Hey friend! This looks a bit tricky, but it's like a puzzle we can solve by swapping out a complicated part for a simpler letter, like 'u'.

1. **Find a good "u"**: We look at the problem, which is $\int \frac{e^{x}+e^{-x}}{e^{x}-e^{-x}} d x$. I noticed that if I pick the bottom part, $e^x - e^{-x}$, and call it 'u', then something cool happens when I find its "change" (its derivative).
Let $u = e^x - e^{-x}$.

2. **Find "du"**: Now, let's see what the "change" of 'u' is, which we write as 'du'.
If $u = e^x - e^{-x}$, then $du = (e^x - (-e^{-x})) dx$.
This means $du = (e^x + e^{-x}) dx$.

3. **Substitute into the problem**: Look!

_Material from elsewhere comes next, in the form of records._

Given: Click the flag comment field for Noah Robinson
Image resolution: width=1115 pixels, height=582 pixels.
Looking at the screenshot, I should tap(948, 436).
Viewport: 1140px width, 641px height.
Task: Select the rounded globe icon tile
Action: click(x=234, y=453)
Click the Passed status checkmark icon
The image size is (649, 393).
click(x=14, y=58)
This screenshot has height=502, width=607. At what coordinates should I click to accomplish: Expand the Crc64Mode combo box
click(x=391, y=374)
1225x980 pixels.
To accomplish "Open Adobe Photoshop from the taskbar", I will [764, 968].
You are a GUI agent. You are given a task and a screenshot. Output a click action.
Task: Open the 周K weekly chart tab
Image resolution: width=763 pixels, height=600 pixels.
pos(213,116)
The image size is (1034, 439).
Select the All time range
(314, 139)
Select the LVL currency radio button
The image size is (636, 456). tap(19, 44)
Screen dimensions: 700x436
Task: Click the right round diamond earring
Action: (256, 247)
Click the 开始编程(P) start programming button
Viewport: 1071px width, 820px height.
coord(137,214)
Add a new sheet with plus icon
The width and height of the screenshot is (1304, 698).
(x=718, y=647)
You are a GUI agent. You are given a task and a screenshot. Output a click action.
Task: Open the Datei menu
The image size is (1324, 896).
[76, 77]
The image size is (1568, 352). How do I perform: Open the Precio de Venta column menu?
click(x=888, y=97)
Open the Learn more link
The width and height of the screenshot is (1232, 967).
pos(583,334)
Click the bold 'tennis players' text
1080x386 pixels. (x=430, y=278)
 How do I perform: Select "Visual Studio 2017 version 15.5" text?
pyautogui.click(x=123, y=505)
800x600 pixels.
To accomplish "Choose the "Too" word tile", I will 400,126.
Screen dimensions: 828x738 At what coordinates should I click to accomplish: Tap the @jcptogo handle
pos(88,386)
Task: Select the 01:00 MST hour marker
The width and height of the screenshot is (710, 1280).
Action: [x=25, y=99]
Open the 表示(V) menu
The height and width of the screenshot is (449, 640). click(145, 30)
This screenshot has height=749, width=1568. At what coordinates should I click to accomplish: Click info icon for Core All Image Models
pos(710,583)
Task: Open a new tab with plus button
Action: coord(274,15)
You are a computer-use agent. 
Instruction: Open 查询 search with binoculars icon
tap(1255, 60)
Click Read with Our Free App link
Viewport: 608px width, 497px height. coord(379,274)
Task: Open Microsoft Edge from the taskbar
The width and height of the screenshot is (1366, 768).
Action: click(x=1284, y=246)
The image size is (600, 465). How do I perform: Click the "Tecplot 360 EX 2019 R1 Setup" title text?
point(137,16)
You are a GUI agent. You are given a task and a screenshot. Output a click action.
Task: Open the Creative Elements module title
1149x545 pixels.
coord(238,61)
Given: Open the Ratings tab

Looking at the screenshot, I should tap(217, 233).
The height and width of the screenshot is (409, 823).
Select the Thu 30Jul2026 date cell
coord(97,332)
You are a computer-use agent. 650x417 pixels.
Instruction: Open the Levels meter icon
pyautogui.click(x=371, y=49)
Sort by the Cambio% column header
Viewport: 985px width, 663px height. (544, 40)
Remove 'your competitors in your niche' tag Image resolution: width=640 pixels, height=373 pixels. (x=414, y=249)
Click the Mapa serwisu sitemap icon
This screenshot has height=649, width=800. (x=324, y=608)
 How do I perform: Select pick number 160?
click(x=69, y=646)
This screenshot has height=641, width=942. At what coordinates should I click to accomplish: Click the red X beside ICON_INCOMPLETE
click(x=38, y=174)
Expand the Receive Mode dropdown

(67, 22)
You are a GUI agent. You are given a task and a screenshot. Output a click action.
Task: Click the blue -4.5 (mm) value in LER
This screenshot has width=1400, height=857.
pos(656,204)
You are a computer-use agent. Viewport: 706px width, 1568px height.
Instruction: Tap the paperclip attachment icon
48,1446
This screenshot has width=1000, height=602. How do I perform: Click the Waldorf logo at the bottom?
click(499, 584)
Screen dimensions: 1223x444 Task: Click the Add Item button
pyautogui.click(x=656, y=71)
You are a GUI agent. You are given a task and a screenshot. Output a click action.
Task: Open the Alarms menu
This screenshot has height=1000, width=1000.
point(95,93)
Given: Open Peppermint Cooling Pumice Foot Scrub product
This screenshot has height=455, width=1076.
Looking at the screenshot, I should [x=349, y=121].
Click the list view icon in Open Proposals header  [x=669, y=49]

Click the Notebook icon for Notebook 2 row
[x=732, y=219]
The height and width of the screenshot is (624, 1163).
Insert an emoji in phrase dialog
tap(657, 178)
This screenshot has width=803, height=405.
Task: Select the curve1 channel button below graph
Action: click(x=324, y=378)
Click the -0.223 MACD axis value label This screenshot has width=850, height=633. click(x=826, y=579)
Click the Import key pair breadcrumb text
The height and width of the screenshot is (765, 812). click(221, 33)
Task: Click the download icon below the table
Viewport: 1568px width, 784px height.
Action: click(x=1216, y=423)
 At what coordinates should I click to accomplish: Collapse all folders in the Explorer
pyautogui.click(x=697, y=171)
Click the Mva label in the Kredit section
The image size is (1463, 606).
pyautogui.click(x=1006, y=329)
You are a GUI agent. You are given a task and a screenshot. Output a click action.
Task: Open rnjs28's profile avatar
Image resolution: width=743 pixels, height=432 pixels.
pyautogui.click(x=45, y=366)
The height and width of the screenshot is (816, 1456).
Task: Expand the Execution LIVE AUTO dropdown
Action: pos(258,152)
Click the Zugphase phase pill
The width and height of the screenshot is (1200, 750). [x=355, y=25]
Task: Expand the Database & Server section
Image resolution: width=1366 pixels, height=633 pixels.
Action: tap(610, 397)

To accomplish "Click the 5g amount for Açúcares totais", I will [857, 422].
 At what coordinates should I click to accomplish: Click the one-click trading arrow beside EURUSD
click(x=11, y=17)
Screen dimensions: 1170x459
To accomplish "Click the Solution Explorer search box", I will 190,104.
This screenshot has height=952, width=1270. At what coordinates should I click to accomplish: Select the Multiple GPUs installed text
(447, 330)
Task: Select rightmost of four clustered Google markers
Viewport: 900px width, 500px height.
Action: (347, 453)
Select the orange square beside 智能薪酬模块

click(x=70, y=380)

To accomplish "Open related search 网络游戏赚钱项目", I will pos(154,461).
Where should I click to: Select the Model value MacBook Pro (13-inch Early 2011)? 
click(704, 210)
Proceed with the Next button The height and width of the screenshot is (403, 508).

The top part of the fraction, $(e^x + e^{-x}) dx$, is *exactly* what we found for 'du'! And the bottom part is 'u'.
So, our whole big problem $\int \frac{e^{x}+e^{-x}}{e^{x}-e^{-x}} d x$ magically becomes something much simpler: $\int \frac{1}{u} du$.

4. **Solve the simpler problem**: We know that the integral of $\frac{1}{u}$ is a special function called the natural logarithm of 'u', which we write as $\ln|u|$.
So, $\int \frac{1}{u} du = \ln|u| + C$. (We always add '+ C' because when we integrate, there could be a constant number that would disappear if we differentiated, so we have to account for it!)

5. **Put "u" back**: The last step is to replace 'u' with what it originally was, which was $e^x - e^{-x}$.
So, our final answer is $\ln|e^x - e^{-x}| + C$.

Isn't that neat how a little swap can make a big problem so much easier?